In this book Evans attempts to summarise the teaching of the Bible about women, coming down on what would be described as an egalitarian or evangelical feminist reading. She works through Old and New Testaments and addresses pretty much all the key passages and issues with a particular focus on women in worship and in the home (church leadership and marriage).

Woman in the Bible by Mary EvansAlthough I don't agree with her conclusions, Evans is a good scholar to be in dialogue with because she is biblical, careful and thoughtful. Her work is dated to some degree (the book was first published in 1983) and this is both a benefit and a weakness. The benefit is that Evans works out of a fairly standard evangelical hermeneutic - she works hard to understand what the passages say and why and doesn't resort to importing the historical context as many more recent authors do. However, the weakness is that she rests heavily on meanings of "submit" and "head" that are generally thought to be untenable now.

So why do I disagree ultimately with Evans? Five reasons:

1. Her argument rests heavily on head having the meaning source and submission not really implying authority and being mutual. Neither is persuasive.

2. She has a tendency to draw much too general conclusions from what are more nuanced discussion. For example, "there is nothing in Paul's letters to necessitate the conclusion that he saw the place of women in worship as intrinsically different from that of men." (p.108). This is at the end of a long discussion of all the reasons one might well see a difference!

3. Linked to the reason above, one ultimately feels the weight against Evans' position. She must consistently argue against what the text seems to say and ends up often with a position of the text need not mean...But the weight of passages eventually suggests that it is much more likely that the text does indeed mean what it has traditionally been taken to mean.

4. Evans notes that there clearly is a difference between men and women, but concludes it is intangible (p.130). This constantly begs the questions of why the Scriptures regularly address men and women in different ways. I.e. because her emphasis is always to show equality, Evans fails to address the actual meanings of texts too often.

5. The positive evidence that Evans' adduces for an egalitarian position is too vague and often ignores the contrary evidence. For example, Evans writes "there is no indication that leadership when it was exercised by women, was in any sense different from that exercised by men." (p.130) on the basis of a discussion of allusions to people like Priscilla and Phoebe.
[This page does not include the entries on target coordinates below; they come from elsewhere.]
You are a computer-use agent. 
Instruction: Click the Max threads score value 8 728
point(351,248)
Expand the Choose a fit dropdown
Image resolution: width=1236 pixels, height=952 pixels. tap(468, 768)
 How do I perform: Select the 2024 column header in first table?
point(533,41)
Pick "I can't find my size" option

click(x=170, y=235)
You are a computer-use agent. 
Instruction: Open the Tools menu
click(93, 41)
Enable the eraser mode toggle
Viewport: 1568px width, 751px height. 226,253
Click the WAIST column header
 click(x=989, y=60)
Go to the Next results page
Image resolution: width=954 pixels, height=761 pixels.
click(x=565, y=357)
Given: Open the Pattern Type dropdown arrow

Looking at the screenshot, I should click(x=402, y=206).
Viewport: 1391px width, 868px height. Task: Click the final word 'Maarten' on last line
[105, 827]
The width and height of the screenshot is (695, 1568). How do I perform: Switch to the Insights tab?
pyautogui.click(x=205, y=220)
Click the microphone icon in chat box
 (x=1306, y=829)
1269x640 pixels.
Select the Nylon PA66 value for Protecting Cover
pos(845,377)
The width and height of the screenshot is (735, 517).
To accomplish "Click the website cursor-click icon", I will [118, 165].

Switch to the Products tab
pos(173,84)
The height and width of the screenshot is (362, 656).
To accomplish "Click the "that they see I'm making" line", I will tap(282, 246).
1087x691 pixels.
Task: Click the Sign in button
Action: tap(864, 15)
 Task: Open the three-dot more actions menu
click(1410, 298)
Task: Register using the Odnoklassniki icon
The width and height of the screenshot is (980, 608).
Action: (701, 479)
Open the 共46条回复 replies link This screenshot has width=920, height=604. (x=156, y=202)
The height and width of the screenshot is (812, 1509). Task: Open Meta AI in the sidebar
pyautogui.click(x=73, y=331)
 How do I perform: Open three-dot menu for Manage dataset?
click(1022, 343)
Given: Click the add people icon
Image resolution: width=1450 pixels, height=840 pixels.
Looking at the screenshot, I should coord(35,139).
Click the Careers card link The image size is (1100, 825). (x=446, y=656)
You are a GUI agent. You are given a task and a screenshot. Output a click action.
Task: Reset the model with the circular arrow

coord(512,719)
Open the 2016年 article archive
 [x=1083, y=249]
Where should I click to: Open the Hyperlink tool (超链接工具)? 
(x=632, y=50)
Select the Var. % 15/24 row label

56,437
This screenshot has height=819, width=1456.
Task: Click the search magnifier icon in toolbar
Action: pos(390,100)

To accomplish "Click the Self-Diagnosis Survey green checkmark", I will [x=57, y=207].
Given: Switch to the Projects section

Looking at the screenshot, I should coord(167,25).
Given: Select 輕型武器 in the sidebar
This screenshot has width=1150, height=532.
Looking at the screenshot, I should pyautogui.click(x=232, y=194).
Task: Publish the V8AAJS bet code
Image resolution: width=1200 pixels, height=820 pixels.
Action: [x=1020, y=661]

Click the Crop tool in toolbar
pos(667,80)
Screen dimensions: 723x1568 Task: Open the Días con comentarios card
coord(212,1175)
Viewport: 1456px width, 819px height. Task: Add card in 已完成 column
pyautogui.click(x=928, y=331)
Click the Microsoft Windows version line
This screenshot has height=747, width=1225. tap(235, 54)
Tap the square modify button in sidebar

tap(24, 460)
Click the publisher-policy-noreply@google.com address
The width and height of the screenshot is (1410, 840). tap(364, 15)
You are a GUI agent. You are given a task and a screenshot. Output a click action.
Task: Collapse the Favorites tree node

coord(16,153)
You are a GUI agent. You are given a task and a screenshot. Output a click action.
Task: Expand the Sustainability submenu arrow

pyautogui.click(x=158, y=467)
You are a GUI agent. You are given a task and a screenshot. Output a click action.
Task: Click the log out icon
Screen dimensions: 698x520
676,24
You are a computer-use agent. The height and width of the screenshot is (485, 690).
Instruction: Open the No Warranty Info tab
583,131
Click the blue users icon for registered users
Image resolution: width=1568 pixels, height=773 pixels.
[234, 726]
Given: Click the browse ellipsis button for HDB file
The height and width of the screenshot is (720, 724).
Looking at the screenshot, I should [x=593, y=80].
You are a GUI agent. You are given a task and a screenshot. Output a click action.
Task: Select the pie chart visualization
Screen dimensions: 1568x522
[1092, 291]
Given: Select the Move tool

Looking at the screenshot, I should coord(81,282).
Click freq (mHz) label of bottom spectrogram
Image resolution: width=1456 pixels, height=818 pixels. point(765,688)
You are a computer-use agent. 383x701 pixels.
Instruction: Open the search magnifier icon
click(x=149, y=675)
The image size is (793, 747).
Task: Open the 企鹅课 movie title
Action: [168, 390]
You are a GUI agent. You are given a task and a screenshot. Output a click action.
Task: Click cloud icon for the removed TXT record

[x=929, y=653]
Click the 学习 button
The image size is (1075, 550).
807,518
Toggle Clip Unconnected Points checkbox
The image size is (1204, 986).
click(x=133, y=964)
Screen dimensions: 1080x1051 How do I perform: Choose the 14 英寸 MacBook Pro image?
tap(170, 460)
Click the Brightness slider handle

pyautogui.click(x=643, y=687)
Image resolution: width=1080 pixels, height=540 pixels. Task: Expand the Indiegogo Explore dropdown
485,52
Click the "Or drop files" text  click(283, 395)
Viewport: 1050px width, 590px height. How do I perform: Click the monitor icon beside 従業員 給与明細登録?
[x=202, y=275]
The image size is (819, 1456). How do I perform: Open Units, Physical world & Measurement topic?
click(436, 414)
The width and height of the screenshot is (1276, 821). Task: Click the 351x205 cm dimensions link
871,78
The problem is that on the evidence Evans has just surveyed there is also no indications that this leadership was the same as men either and of course when one goes to the specific passages about men and women in leadership there is every indication that it was different.

For all those disagreements, I found Evans a stimulating reading. It is a fairly academic and heavy read (there are hundreds of footnotes for example), although not especially long (133 pages). It is a worthwhile addition to the debate, although I think ultimately misguided.